Changes to `ParquetRecordBatchStream` to support row filtering in DataFusion #2270

thinkharderdev · 2022-08-01T22:01:12Z

Is your feature request related to a problem or challenge? Please describe what you are trying to do.

The current (non-public) API for skipping records has some shortcomings when trying to implement predicate pushdown from DataFusion. It assumes that we have the entire VecDequeue<RowSelection> for an entire row group when construction the ParquetRecordBatchReader which makes doing streaming filtering a challenge.

Describe the solution you'd like

I wrote a prototype of row-level filtering in DataFusion that required a few changes to the API here. Two main things:

Add a method to ParquetRecordBatchStream

pub fn next_selection(
        &mut self,
        selection: &mut VecDeque<RowSelection>,
    ) -> Option<ArrowResult<RecordBatch>>

which mimics poll_next but applies a selection to the next batch.

Add a method to ParquetRecordBatchReader

pub fn next_selection(
        &mut self,
        selection: &mut VecDeque<RowSelection>,
    ) -> Option<ArrowResult<RecordBatch>>

which mimics next but applies a selection and, importantly, emits a single batch containing all selected rows in selection. The current implementation just emits the next RowSelection that selects and stops.

See https://github.com/coralogix/arrow-datafusion/blob/row-filtering/datafusion/core/src/physical_plan/file_format/parquet.rs for the (very hacky) protoype in DataFusion built on https://github.com/coralogix/arrow-rs/tree/row-filtering.

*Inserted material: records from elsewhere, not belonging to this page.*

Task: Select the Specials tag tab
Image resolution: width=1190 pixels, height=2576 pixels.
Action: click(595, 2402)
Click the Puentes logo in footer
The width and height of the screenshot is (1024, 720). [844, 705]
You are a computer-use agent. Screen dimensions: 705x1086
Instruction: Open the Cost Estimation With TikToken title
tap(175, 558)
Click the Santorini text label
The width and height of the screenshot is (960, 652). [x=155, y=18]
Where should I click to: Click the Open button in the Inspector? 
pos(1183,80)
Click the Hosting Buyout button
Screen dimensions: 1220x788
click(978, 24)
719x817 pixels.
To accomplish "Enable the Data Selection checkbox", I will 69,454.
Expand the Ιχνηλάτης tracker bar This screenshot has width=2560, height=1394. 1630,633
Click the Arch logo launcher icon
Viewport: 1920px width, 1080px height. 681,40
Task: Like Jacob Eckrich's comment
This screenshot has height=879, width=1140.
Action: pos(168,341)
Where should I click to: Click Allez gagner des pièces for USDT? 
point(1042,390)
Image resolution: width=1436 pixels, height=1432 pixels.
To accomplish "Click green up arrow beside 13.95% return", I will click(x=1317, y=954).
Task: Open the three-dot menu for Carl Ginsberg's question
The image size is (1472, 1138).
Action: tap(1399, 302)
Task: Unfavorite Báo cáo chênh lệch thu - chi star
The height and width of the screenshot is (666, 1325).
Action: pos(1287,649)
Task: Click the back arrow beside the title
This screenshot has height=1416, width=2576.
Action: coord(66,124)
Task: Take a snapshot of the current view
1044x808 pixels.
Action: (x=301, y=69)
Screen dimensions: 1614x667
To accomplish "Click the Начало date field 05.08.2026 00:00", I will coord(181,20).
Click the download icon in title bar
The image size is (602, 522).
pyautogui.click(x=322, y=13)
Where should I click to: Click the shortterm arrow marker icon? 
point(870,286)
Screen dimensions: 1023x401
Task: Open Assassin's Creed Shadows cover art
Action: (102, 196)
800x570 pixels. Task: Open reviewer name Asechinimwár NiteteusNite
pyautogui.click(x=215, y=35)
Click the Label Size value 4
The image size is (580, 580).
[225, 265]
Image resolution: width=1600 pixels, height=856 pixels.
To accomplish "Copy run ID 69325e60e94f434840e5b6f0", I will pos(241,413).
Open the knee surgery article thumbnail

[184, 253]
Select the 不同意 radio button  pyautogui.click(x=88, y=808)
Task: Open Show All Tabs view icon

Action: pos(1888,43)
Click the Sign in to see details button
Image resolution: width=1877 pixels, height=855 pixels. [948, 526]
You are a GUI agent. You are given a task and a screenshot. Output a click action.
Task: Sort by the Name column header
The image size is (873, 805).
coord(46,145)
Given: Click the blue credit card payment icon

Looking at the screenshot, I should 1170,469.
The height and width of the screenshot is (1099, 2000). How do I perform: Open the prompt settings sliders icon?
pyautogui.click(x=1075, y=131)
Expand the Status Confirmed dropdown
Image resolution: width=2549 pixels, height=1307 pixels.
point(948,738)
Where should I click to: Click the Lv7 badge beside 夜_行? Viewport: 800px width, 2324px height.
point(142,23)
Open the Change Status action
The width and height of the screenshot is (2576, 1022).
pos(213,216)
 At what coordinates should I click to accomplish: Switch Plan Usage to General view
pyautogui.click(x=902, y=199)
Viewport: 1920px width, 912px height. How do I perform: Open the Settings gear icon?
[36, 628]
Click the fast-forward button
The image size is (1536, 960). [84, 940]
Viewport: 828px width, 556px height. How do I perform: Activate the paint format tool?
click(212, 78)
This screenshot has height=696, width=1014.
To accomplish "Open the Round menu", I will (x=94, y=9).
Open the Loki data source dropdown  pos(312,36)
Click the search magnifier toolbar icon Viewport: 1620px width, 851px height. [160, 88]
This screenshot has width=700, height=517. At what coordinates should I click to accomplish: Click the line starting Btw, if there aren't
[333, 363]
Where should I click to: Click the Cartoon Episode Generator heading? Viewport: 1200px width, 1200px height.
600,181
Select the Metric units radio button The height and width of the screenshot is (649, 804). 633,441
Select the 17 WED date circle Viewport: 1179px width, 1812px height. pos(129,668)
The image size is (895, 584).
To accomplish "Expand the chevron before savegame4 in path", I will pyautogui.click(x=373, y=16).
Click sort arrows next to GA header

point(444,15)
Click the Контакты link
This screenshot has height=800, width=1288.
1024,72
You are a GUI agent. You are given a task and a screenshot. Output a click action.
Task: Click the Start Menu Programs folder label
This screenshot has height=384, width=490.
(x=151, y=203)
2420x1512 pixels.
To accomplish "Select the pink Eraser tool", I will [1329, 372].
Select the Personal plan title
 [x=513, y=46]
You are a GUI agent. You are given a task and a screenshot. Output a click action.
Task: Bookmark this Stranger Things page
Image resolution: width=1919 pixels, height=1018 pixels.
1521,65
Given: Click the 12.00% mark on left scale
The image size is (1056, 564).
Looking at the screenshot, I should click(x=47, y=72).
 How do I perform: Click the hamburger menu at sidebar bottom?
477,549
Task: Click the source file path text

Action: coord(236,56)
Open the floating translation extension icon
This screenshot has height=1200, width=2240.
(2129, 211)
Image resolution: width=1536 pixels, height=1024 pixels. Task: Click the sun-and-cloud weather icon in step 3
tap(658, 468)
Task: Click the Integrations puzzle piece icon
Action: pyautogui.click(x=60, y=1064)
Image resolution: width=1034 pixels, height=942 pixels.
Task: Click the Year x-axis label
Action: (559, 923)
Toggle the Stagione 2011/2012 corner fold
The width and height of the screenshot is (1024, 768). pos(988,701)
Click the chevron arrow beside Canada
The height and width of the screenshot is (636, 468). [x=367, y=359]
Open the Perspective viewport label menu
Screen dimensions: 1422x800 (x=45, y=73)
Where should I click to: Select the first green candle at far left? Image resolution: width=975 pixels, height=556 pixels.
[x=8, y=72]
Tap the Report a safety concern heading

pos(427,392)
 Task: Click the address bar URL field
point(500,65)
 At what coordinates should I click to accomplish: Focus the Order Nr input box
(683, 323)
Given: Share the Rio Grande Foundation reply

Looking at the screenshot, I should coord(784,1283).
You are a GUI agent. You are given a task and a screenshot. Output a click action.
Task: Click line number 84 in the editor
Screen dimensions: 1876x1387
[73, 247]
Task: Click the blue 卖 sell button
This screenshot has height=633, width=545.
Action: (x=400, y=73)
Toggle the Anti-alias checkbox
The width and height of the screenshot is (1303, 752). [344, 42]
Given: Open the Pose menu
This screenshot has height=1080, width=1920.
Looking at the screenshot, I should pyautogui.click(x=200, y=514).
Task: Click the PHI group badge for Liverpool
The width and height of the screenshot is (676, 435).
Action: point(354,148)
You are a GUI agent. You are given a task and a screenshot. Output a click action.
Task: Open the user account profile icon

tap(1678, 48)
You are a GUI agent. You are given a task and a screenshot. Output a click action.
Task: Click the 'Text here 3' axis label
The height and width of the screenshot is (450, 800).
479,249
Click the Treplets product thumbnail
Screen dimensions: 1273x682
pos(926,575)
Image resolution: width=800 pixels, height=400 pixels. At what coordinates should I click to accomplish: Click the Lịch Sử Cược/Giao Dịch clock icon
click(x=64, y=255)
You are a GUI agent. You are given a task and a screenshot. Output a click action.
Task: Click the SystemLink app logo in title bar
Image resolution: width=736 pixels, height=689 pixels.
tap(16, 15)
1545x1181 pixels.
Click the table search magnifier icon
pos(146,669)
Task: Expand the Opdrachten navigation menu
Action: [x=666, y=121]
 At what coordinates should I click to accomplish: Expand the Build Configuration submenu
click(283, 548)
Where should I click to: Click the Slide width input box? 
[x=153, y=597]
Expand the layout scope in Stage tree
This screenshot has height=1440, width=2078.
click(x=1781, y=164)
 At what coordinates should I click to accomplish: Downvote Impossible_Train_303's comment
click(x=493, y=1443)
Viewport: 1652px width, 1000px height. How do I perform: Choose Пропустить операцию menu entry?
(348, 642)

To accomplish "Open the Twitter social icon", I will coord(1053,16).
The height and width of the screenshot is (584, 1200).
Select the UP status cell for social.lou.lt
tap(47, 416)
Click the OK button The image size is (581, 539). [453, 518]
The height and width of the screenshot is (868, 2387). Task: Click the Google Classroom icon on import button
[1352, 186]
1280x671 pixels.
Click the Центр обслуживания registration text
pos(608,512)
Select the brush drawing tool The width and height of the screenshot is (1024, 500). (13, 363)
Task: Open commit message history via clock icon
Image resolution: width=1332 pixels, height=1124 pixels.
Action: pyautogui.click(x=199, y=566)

Describe alternatives you've considered

Additional context

The text was updated successfully, but these errors were encountered:

tustvold · 2022-08-01T22:15:05Z

Could you perhaps expand upon what you mean by streaming filtering? My understanding of the two major use-cases for the row skipping functionality were:

Selecting specific rows identified from the page index
Selecting specific rows identified by a previous scan (possibly on a different set of columns)

As such I'm not entirely sure why you would need to "refine" your selection whilst reading, or even really what this would mean?

FWIW I created #2201 to give a basic example of how filter pushdown might work beyond what is supported by the page index.

The current implementation just emits the next RowSelection that selects and stops.

@Ted-Jiang is working on fixing this in #2237

thinkharderdev · 2022-08-01T22:27:03Z

So basically the implementation in DataFusion is:

Take the filter predicate and all projections it needs to evaluate and wrap a ParquetRecordBatchStream in a stream that will poll, apply the filter and emit the filtered batch along with corresponding row selections.
Take all the other columns and create a ParquetRecordBatchStream for them
Wrap those two streams in another stream which pools the filter stream, then polls the selection stream with the row selection.
Graft those batches onto each other to produce the output batch.

Using your example, you would need to decode/filter the entire row group for your filter columns then apply the predicate to generate the row selection for the remaining columns. So you'd have to buffer the entire row group in memory for those columns. That's not too terrible but it seems like it would add overhead and make the decision of whether to try and apply a row-level filter higher stakes. I though that ideally we would be able to do the filtering one batch at a time. That should be very little overhead (aside from computing the filter expression which has to be done at some point anyway) so we can always apply a row filter if one is available.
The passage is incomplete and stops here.